Pixel coordinate grounding data
☆ ☆ ☆
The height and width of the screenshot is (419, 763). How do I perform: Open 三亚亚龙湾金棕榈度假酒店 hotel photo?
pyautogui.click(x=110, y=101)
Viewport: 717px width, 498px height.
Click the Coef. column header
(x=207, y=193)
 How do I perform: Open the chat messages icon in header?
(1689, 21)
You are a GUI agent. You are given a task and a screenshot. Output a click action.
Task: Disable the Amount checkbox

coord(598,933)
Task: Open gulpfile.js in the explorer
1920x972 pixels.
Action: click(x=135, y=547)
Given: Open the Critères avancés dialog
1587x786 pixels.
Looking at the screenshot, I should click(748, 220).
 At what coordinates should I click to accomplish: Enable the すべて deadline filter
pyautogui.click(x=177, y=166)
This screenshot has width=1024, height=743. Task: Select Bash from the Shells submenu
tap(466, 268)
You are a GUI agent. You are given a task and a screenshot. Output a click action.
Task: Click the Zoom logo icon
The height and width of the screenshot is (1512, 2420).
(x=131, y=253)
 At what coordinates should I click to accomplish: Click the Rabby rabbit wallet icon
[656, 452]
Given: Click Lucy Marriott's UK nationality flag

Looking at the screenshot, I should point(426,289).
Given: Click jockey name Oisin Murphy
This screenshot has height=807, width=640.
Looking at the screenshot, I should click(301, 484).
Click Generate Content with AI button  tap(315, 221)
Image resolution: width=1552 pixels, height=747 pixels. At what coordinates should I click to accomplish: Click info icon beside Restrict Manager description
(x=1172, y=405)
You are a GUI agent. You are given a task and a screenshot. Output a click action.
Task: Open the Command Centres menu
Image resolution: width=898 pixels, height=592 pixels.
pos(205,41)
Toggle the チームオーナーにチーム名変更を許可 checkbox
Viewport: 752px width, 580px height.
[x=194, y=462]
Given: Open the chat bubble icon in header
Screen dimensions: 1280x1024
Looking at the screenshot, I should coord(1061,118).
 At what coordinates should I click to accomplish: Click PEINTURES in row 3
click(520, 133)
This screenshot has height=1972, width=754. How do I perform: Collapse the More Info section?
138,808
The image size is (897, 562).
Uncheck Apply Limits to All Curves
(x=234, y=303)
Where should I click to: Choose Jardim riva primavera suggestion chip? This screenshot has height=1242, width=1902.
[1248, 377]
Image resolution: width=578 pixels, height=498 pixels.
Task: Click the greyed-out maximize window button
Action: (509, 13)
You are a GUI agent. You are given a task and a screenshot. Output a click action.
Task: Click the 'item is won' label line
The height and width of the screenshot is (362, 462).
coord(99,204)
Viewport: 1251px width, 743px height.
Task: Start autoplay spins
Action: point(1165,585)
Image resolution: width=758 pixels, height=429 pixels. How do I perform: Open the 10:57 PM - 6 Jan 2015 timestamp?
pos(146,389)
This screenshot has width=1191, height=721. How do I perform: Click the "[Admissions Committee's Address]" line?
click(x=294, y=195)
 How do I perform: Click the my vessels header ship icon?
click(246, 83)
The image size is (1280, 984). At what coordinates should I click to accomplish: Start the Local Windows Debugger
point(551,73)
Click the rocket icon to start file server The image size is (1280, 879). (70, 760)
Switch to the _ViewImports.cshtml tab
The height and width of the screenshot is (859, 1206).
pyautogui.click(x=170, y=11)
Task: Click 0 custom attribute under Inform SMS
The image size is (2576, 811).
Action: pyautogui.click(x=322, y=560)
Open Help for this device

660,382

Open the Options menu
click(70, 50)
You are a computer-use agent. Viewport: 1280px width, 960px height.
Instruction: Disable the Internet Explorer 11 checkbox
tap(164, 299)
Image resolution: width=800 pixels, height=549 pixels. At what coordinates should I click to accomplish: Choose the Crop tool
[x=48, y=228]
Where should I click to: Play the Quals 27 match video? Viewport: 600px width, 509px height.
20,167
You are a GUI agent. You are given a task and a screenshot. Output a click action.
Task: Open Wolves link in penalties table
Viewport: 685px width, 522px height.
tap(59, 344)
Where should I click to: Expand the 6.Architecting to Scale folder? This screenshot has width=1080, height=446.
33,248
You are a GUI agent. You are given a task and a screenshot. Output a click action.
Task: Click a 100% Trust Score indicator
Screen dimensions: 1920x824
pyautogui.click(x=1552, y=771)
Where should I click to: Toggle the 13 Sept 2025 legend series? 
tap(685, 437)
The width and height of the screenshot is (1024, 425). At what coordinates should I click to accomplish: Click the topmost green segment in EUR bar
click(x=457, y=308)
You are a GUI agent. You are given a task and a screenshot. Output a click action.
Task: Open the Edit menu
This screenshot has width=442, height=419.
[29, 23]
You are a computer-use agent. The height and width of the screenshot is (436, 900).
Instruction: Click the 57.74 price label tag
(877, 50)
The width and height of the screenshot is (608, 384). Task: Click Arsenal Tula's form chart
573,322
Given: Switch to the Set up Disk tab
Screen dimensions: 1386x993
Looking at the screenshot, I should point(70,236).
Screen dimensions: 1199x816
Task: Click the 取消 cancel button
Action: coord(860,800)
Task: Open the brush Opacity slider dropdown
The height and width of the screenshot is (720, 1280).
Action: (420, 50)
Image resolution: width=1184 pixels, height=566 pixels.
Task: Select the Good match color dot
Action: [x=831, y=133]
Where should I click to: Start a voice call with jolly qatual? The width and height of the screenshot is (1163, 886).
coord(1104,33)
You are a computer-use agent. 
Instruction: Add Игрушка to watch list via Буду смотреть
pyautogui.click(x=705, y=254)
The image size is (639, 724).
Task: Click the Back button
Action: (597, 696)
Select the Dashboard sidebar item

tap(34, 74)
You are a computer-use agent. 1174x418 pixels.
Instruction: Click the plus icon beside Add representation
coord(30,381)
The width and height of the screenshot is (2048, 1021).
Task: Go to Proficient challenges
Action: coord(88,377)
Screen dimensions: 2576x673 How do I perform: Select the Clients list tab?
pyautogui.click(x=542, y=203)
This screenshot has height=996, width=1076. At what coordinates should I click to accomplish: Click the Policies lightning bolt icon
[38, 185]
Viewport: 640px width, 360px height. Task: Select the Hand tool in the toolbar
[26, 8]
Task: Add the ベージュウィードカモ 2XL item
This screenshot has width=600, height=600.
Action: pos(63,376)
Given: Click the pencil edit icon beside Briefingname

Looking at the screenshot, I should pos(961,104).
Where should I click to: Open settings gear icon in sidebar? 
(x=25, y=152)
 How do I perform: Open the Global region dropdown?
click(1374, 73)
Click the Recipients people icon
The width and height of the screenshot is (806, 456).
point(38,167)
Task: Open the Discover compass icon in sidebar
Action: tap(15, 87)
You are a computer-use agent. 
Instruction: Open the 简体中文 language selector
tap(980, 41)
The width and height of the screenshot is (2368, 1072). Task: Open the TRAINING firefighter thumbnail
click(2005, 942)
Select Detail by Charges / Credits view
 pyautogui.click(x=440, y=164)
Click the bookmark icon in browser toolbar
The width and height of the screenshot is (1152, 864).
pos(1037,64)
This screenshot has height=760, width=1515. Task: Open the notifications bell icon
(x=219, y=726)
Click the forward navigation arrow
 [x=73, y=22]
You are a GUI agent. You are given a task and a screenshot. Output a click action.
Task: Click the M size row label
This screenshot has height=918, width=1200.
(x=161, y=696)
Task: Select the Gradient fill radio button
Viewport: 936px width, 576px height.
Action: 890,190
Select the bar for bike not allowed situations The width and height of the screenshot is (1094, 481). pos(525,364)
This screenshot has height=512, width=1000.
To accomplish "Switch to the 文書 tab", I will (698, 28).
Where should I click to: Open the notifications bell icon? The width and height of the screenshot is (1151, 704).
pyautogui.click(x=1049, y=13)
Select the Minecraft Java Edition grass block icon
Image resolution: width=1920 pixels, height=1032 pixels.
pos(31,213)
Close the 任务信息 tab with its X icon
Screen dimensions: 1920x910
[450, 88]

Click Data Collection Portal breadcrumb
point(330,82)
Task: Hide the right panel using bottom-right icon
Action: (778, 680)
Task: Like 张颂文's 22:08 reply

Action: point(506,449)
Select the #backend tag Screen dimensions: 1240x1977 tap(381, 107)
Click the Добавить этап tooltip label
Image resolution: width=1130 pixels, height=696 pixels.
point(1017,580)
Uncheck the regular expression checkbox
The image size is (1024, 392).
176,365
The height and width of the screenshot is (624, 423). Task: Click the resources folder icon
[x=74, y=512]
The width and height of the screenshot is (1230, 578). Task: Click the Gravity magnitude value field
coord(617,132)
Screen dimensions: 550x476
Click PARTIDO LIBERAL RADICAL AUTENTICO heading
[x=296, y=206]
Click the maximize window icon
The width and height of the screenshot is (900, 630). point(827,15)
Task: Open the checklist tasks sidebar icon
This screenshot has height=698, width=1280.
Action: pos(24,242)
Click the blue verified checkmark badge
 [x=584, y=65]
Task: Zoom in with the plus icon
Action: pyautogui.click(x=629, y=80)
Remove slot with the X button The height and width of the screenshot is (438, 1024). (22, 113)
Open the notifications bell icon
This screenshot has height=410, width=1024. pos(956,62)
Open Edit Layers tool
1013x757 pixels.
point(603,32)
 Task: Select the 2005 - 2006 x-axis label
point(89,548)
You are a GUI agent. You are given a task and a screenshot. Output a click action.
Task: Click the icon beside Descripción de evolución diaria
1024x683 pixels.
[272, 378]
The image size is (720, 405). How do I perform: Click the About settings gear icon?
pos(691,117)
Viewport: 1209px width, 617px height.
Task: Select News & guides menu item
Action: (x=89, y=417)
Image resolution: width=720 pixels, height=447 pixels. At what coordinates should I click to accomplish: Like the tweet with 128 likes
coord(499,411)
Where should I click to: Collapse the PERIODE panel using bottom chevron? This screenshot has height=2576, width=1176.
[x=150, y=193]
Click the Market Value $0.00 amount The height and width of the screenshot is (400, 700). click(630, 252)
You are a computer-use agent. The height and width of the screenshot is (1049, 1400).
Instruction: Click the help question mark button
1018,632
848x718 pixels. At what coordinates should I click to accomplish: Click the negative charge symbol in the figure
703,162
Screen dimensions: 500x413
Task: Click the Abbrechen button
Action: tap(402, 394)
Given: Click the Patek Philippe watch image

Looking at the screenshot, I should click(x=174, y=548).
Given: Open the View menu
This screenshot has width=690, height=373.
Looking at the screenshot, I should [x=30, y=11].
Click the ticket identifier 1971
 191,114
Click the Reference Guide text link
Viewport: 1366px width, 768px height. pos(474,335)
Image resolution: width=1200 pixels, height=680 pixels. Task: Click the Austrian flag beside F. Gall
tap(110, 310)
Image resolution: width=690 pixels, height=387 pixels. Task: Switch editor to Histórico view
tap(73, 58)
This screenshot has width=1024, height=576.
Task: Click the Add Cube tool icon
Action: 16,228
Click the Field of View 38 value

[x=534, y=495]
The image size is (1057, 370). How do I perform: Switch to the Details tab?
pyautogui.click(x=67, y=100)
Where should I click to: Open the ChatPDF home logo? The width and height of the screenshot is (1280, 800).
☆ ☆ ☆
▶ _TASK REQUIREMENTS_: Which lines of the records above hold the word "logo"? Copy each one out.

▶ _RESULT FOR THIS TASK_:
Task: Click the Zoom logo icon
Where should I click to: Open the ChatPDF home logo? The width and height of the screenshot is (1280, 800).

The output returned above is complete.